═════ ARTICLE
Question

Show that the span of the set $$\left\{1,1+t, 1+t+t^{2}, \ldots, 1+t+\cdots+t^{n}\right\}$$ is the space of all polynomials of degree atmost $$n$$.

Answer

**step1 Understanding the Concept of "Span"**

The problem asks us to show that the "span" of a given set of polynomials is the space of all polynomials of degree at most $$n$$. In simpler terms, this means we need to prove that any polynomial of degree at most $$n$$ can be written as a sum of multiples (a linear combination) of the polynomials in the given set.

The space of all polynomials of degree at most $$n$$, often denoted as $$P_n(t)$$, consists of all polynomials that can be written in the form $$a_0 + a_1 t + a_2 t^2 + \cdots + a_n t^n$$, where $$a_0, a_1, \ldots, a_n$$ are constants.

A common way to show that a set of polynomials spans $$P_n(t)$$ is to demonstrate that each of the "basic building block" polynomials ($$1, t, t^2, \ldots, t^n$$) can be expressed as a linear combination of the polynomials in the given set. If we can form these basic building blocks, we can then form any polynomial in $$P_n(t)$$ by combining them.
══════════
═════ SOURCE MATERIAL
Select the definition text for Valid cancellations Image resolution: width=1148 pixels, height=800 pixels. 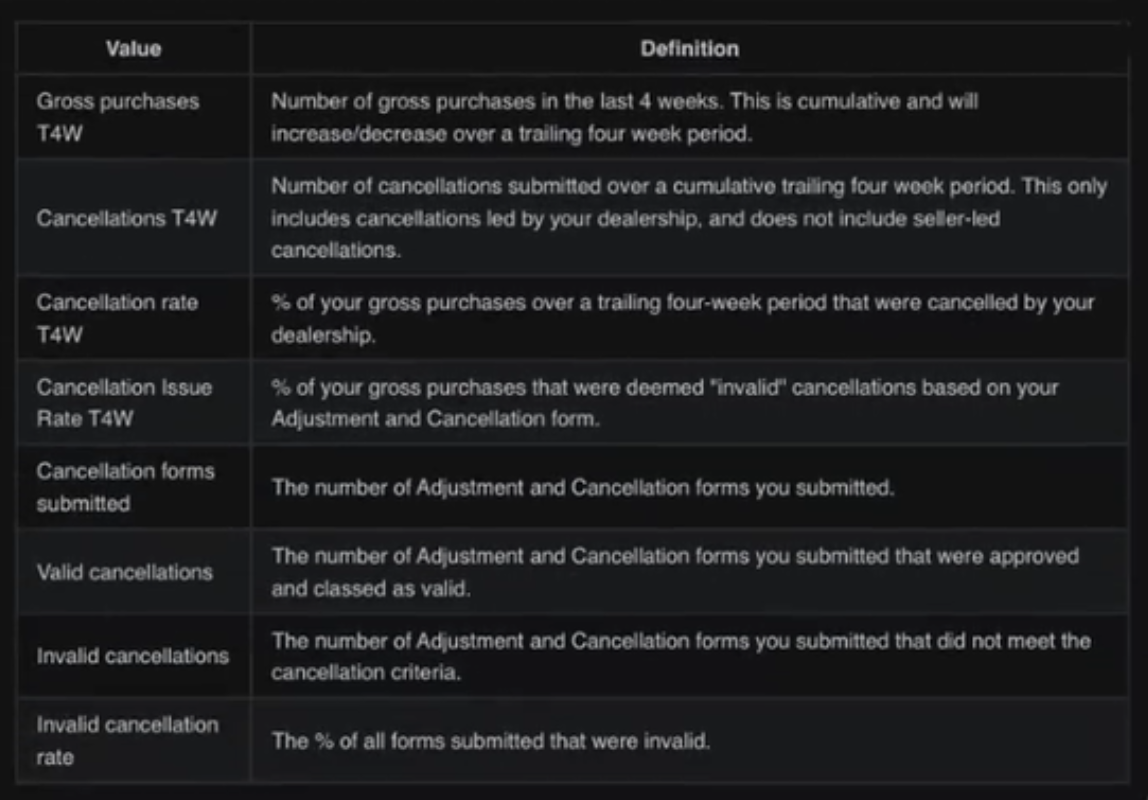pyautogui.click(x=674, y=571)
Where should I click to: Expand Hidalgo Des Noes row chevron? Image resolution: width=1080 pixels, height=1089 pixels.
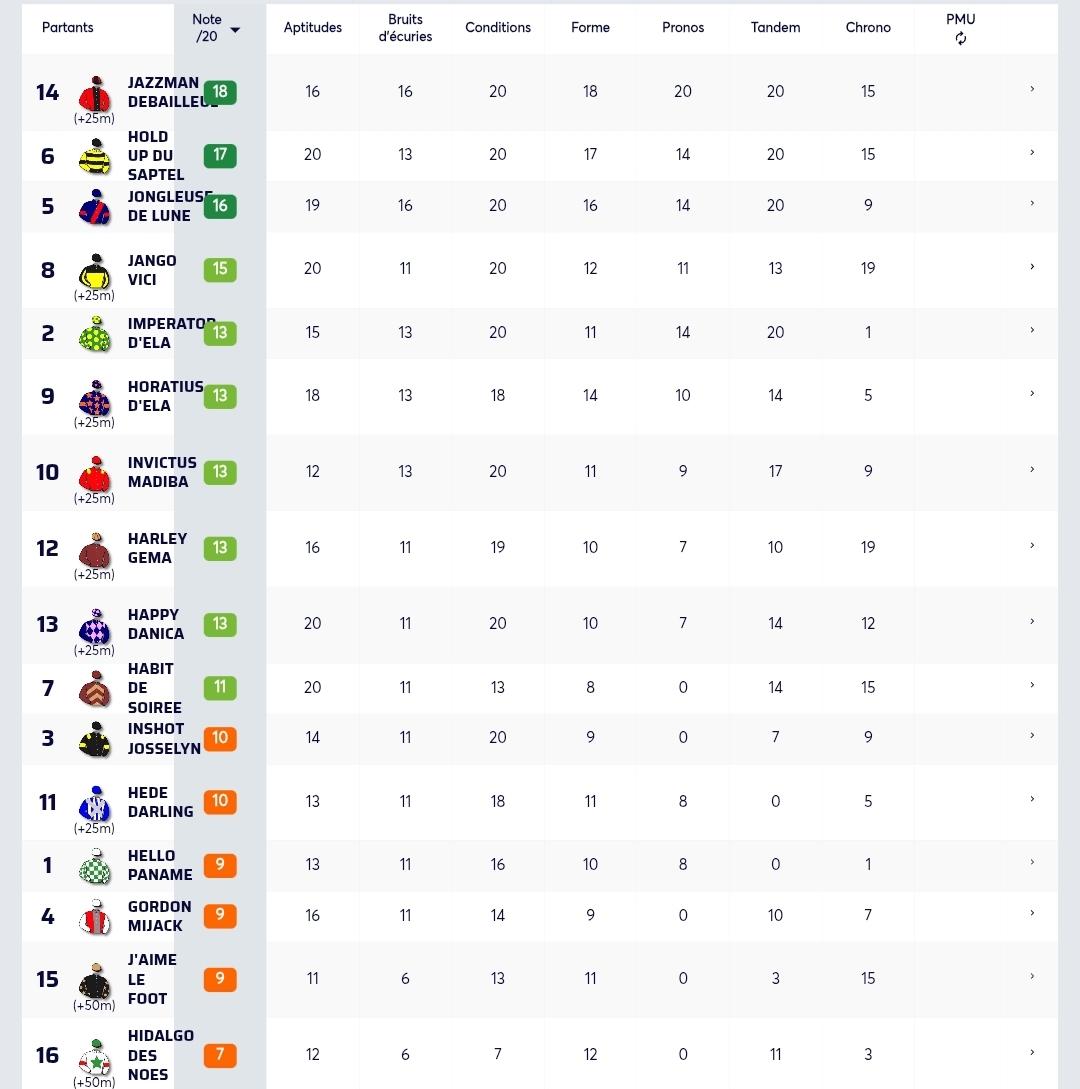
══════════
§ **SHORT PROBLEM**:
Carry on the worked solution about the span of the polynomials 1, 1+t, …, 1+t+⋯+tⁿ, starting after its last sentence.

§ **TASK RESPONSE**:
**step2 Defining the Given Set of Polynomials**

Let the given set of polynomials be $$S$$. The polynomials in $$S$$ are:

$$p_0(t) = 1$$

$$p_1(t) = 1+t$$

$$p_2(t) = 1+t+t^2$$

and so on, up to

$$p_n(t) = 1+t+\cdots+t^n$$

In general, for any $$k$$ from 0 to $$n$$, the $$k$$-th polynomial in the set is:

$$p_k(t) = 1+t+\cdots+t^k$$

**step3 Expressing Basic Building Blocks in Terms of the Given Set**

We will now show how to express each basic building block polynomial ($$1, t, t^2, \ldots, t^n$$) as a linear combination of the polynomials in our set $$S$$.

For $$t^0 = 1$$:

$$1 = p_0(t)$$

For $$t^1 = t$$:

We know that $$p_1(t) = 1+t$$ and $$p_0(t) = 1$$. We can find $$t$$ by subtracting $$p_0(t)$$ from $$p_1(t)$$:

$$t = (1+t) - 1 = p_1(t) - p_0(t)$$

For $$t^2$$:

We know that $$p_2(t) = 1+t+t^2$$ and $$p_1(t) = 1+t$$. We can find $$t^2$$ by subtracting $$p_1(t)$$ from $$p_2(t)$$:

$$t^2 = (1+t+t^2) - (1+t) = p_2(t) - p_1(t)$$

We can see a pattern emerging. For any $$k$$ from 1 to $$n$$, to find $$t^k$$, we can subtract $$p_{k-1}(t)$$ from $$p_k(t)$$.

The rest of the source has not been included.